5. **Clean it up (distribute the 1/2)**: Now, let's just multiply that 1/2 through everything inside the big brackets to get our final, super-expanded form.
$$\ln y = \frac{1}{2} \ln(2 x+1) + \frac{1}{2} \ln(3 x+2) - \frac{1}{2} \ln(4 x+3)$$

And there you have it! Each "ln" term now has something simple inside it, with no products, quotients, or powers within any single logarithm. We used the logarithm rules just like a toolkit to break down the big expression into smaller, simpler parts!

Alternative answer

Answer: `ln y = (1/2)ln(2x+1) + (1/2)ln(3x+2) - (1/2)ln(4x+3)` Explain
This is a question about using the properties (or laws) of logarithms to expand an expression. The main properties we'll use are:
1. **Power Rule:** `ln(a^b) = b * ln(a)`
2. **Product Rule:** `ln(a * b) = ln(a) + ln(b)`
3. **Quotient Rule:** `ln(a / b) = ln(a) - ln(b)` . The solving step is:

First, we have `y = sqrt[ (2x+1)(3x+2) / (4x+3) ]`.
The first thing I do when I see a square root is think of it as a power of 1/2, because `sqrt(A)` is the same as `A^(1/2)`.
So, `y = [ (2x+1)(3x+2) / (4x+3) ]^(1/2)`.

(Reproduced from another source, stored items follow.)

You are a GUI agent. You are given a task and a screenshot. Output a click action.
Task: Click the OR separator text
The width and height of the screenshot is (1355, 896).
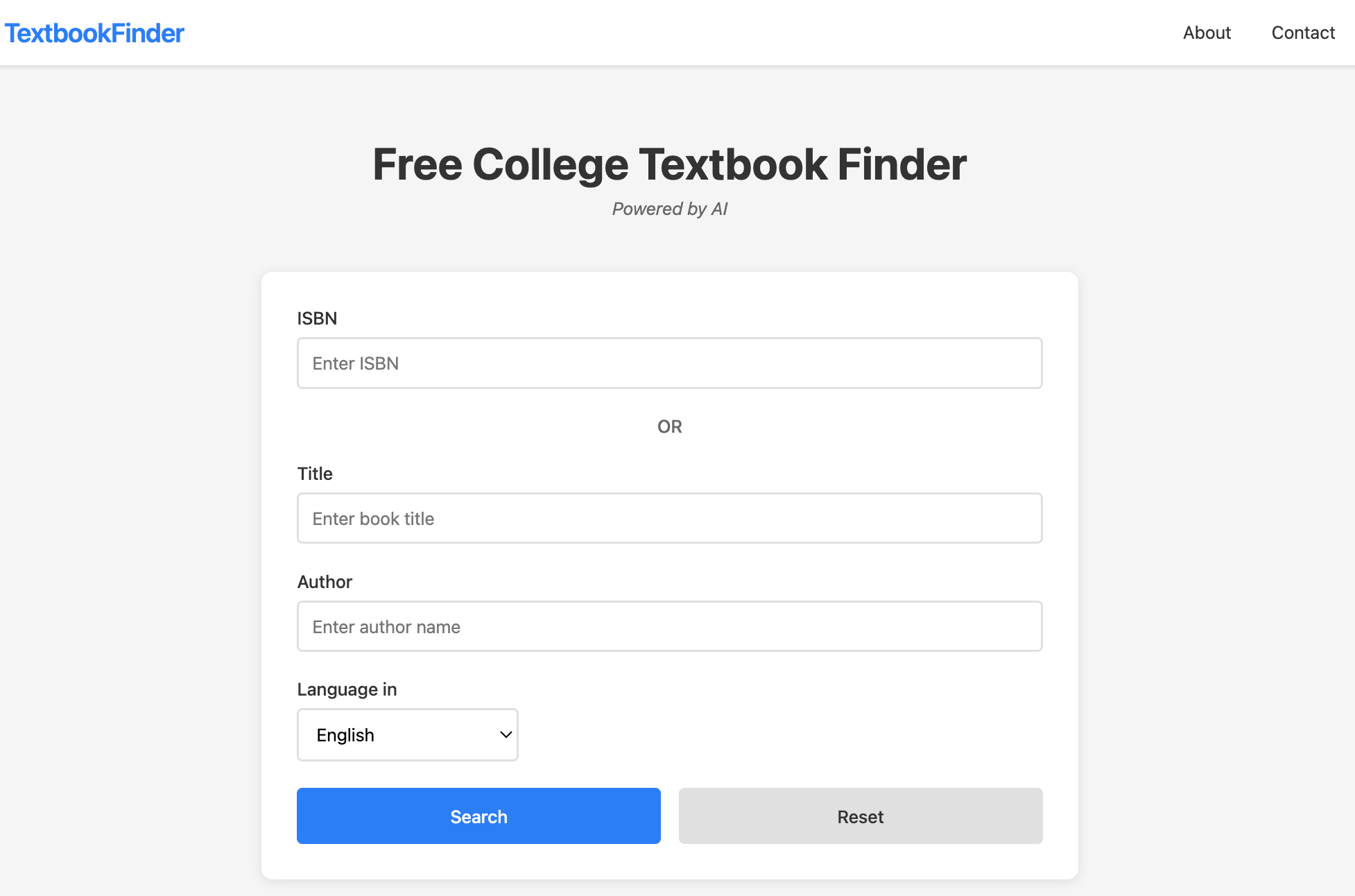click(669, 427)
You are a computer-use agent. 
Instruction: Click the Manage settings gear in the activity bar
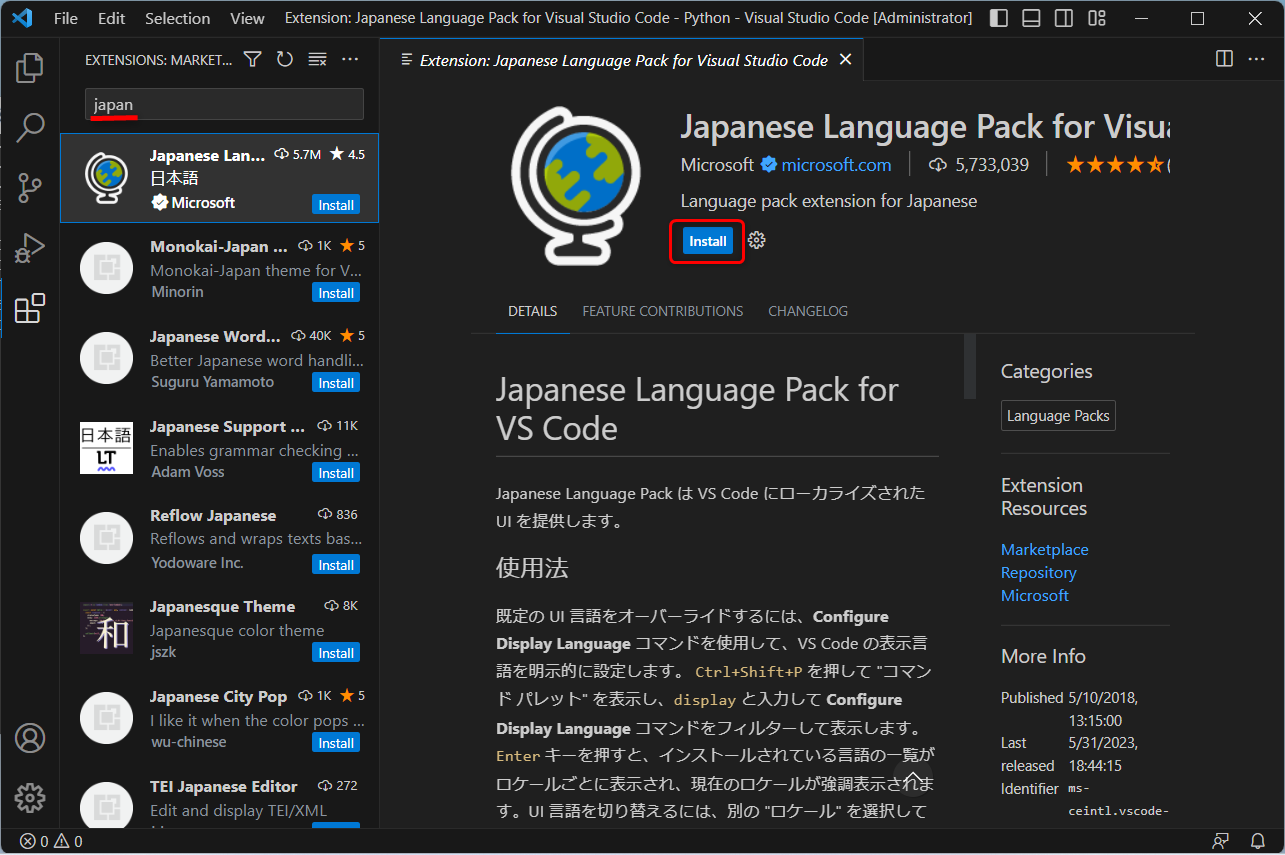click(x=30, y=798)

Now we want to find `ln y`. So we take the natural logarithm of both sides:
`ln y = ln [ (2x+1)(3x+2) / (4x+3) ]^(1/2)`

Next, I use the **Power Rule** of logarithms, which says I can move the exponent (which is 1/2 in this case) to the front as a multiplier:
`ln y = (1/2) * ln [ (2x+1)(3x+2) / (4x+3) ]`

Now, look at what's inside the `ln` function. It's a fraction (a division!). So, I use the **Quotient Rule** of logarithms, which lets me split a division into a subtraction of logs:
`ln y = (1/2) * [ ln( (2x+1)(3x+2) ) - ln(4x+3) ]`

Almost there! Now, look at the first part inside the big square brackets: `ln( (2x+1)(3x+2) )`. This is a multiplication! So, I use the **Product Rule** of logarithms, which lets me split a multiplication into an addition of logs:
`ln y = (1/2) * [ ln(2x+1) + ln(3x+2) - ln(4x+3) ]`

Finally, I just need to distribute that `(1/2)` to all the terms inside the brackets:
`ln y = (1/2)ln(2x+1) + (1/2)ln(3x+2) - (1/2)ln(4x+3)`

And that's it! No more products, quotients, or powers *inside* the `ln` functions. Each `ln` term now has a simple expression inside.